-- Start of SUPPLIED MATERIAL --
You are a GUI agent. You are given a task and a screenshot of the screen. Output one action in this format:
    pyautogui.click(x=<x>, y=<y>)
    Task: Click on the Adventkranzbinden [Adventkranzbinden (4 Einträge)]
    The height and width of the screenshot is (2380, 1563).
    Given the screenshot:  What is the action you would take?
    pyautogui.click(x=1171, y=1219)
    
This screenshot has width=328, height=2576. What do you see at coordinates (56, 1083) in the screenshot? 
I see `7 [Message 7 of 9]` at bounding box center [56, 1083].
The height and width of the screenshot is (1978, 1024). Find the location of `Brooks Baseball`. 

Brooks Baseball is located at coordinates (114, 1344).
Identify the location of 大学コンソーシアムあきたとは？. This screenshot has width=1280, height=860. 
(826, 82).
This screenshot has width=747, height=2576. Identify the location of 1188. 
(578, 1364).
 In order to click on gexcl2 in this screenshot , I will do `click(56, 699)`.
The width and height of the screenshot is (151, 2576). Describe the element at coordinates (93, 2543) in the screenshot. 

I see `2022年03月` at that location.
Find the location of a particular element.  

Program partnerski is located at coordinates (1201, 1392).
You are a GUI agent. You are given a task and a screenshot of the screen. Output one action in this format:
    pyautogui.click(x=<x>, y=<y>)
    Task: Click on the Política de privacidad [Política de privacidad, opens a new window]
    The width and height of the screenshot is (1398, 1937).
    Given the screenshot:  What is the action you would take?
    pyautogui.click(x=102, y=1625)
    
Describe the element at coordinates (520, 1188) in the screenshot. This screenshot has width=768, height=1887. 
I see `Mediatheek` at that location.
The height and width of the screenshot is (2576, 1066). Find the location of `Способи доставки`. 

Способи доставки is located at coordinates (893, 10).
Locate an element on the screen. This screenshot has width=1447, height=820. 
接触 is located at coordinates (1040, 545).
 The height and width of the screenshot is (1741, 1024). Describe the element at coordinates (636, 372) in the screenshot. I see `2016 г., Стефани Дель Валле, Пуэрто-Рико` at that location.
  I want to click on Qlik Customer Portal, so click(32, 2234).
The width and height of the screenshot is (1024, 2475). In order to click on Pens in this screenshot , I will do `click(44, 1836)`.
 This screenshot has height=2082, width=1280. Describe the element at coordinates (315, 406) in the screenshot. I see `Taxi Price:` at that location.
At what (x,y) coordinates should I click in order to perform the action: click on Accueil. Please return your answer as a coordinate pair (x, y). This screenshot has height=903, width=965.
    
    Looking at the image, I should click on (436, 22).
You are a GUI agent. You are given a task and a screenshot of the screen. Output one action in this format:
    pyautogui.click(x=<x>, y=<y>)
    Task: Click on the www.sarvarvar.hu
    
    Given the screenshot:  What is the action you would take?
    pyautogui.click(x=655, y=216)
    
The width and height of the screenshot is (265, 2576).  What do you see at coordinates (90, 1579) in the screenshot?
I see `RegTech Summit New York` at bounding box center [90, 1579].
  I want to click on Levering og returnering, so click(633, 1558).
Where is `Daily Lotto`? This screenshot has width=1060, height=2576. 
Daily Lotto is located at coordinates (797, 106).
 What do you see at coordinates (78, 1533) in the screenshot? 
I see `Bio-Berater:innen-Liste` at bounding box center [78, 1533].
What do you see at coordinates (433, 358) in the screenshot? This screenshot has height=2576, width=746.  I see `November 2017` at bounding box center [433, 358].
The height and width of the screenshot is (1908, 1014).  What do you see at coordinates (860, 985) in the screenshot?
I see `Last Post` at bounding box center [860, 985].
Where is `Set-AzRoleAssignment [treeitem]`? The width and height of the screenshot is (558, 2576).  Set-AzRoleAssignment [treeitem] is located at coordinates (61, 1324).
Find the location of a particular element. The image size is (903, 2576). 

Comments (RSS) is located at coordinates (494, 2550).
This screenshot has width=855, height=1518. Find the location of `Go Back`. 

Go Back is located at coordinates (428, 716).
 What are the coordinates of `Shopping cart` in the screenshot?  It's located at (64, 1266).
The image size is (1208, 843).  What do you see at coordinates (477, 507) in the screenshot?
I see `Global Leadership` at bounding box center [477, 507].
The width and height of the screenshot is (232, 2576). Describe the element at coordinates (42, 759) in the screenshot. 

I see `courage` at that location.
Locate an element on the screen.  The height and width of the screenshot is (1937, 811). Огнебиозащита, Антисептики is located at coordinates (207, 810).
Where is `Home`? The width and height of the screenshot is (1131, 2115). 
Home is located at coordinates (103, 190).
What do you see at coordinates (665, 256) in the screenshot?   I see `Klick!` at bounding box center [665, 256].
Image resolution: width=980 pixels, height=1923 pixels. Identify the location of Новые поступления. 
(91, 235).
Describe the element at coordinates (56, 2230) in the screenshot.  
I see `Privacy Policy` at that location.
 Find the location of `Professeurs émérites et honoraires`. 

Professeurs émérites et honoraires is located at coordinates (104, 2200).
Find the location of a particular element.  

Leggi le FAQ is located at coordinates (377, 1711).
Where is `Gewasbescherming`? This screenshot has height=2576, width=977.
-- End of SUPPLIED MATERIAL --
> AIM OF THE EXERCISE:
Copy every one of the records above word for word, leaving nothing out.

> RESULT FOR THIS TASK:
You are a GUI agent. You are given a task and a screenshot of the screen. Output one action in this format:
    pyautogui.click(x=<x>, y=<y>)
    Task: Click on the Adventkranzbinden [Adventkranzbinden (4 Einträge)]
    The height and width of the screenshot is (2380, 1563).
    Given the screenshot:  What is the action you would take?
    pyautogui.click(x=1171, y=1219)
    
This screenshot has width=328, height=2576. What do you see at coordinates (56, 1083) in the screenshot? 
I see `7 [Message 7 of 9]` at bounding box center [56, 1083].
The height and width of the screenshot is (1978, 1024). Find the location of `Brooks Baseball`. 

Brooks Baseball is located at coordinates (114, 1344).
Identify the location of 大学コンソーシアムあきたとは？. This screenshot has width=1280, height=860. 
(826, 82).
This screenshot has width=747, height=2576. Identify the location of 1188. 
(578, 1364).
 In order to click on gexcl2 in this screenshot , I will do `click(56, 699)`.
The width and height of the screenshot is (151, 2576). Describe the element at coordinates (93, 2543) in the screenshot. 

I see `2022年03月` at that location.
Find the location of a particular element.  

Program partnerski is located at coordinates (1201, 1392).
You are a GUI agent. You are given a task and a screenshot of the screen. Output one action in this format:
    pyautogui.click(x=<x>, y=<y>)
    Task: Click on the Política de privacidad [Política de privacidad, opens a new window]
    The width and height of the screenshot is (1398, 1937).
    Given the screenshot:  What is the action you would take?
    pyautogui.click(x=102, y=1625)
    
Describe the element at coordinates (520, 1188) in the screenshot. This screenshot has width=768, height=1887. 
I see `Mediatheek` at that location.
The height and width of the screenshot is (2576, 1066). Find the location of `Способи доставки`. 

Способи доставки is located at coordinates (893, 10).
Locate an element on the screen. This screenshot has width=1447, height=820. 
接触 is located at coordinates (1040, 545).
 The height and width of the screenshot is (1741, 1024). Describe the element at coordinates (636, 372) in the screenshot. I see `2016 г., Стефани Дель Валле, Пуэрто-Рико` at that location.
  I want to click on Qlik Customer Portal, so click(32, 2234).
The width and height of the screenshot is (1024, 2475). In order to click on Pens in this screenshot , I will do `click(44, 1836)`.
 This screenshot has height=2082, width=1280. Describe the element at coordinates (315, 406) in the screenshot. I see `Taxi Price:` at that location.
At what (x,y) coordinates should I click in order to perform the action: click on Accueil. Please return your answer as a coordinate pair (x, y). This screenshot has height=903, width=965.
    
    Looking at the image, I should click on (436, 22).
You are a GUI agent. You are given a task and a screenshot of the screen. Output one action in this format:
    pyautogui.click(x=<x>, y=<y>)
    Task: Click on the www.sarvarvar.hu
    
    Given the screenshot:  What is the action you would take?
    pyautogui.click(x=655, y=216)
    
The width and height of the screenshot is (265, 2576).  What do you see at coordinates (90, 1579) in the screenshot?
I see `RegTech Summit New York` at bounding box center [90, 1579].
  I want to click on Levering og returnering, so click(633, 1558).
Where is `Daily Lotto`? This screenshot has width=1060, height=2576. 
Daily Lotto is located at coordinates (797, 106).
 What do you see at coordinates (78, 1533) in the screenshot? 
I see `Bio-Berater:innen-Liste` at bounding box center [78, 1533].
What do you see at coordinates (433, 358) in the screenshot? This screenshot has height=2576, width=746.  I see `November 2017` at bounding box center [433, 358].
The height and width of the screenshot is (1908, 1014).  What do you see at coordinates (860, 985) in the screenshot?
I see `Last Post` at bounding box center [860, 985].
Where is `Set-AzRoleAssignment [treeitem]`? The width and height of the screenshot is (558, 2576).  Set-AzRoleAssignment [treeitem] is located at coordinates (61, 1324).
Find the location of a particular element. The image size is (903, 2576). 

Comments (RSS) is located at coordinates (494, 2550).
This screenshot has width=855, height=1518. Find the location of `Go Back`. 

Go Back is located at coordinates (428, 716).
 What are the coordinates of `Shopping cart` in the screenshot?  It's located at (64, 1266).
The image size is (1208, 843).  What do you see at coordinates (477, 507) in the screenshot?
I see `Global Leadership` at bounding box center [477, 507].
The width and height of the screenshot is (232, 2576). Describe the element at coordinates (42, 759) in the screenshot. 

I see `courage` at that location.
Locate an element on the screen.  The height and width of the screenshot is (1937, 811). Огнебиозащита, Антисептики is located at coordinates (207, 810).
Where is `Home`? The width and height of the screenshot is (1131, 2115). 
Home is located at coordinates (103, 190).
What do you see at coordinates (665, 256) in the screenshot?   I see `Klick!` at bounding box center [665, 256].
Image resolution: width=980 pixels, height=1923 pixels. Identify the location of Новые поступления. 
(91, 235).
Describe the element at coordinates (56, 2230) in the screenshot.  
I see `Privacy Policy` at that location.
 Find the location of `Professeurs émérites et honoraires`. 

Professeurs émérites et honoraires is located at coordinates (104, 2200).
Find the location of a particular element.  

Leggi le FAQ is located at coordinates (377, 1711).
Where is `Gewasbescherming`? This screenshot has height=2576, width=977.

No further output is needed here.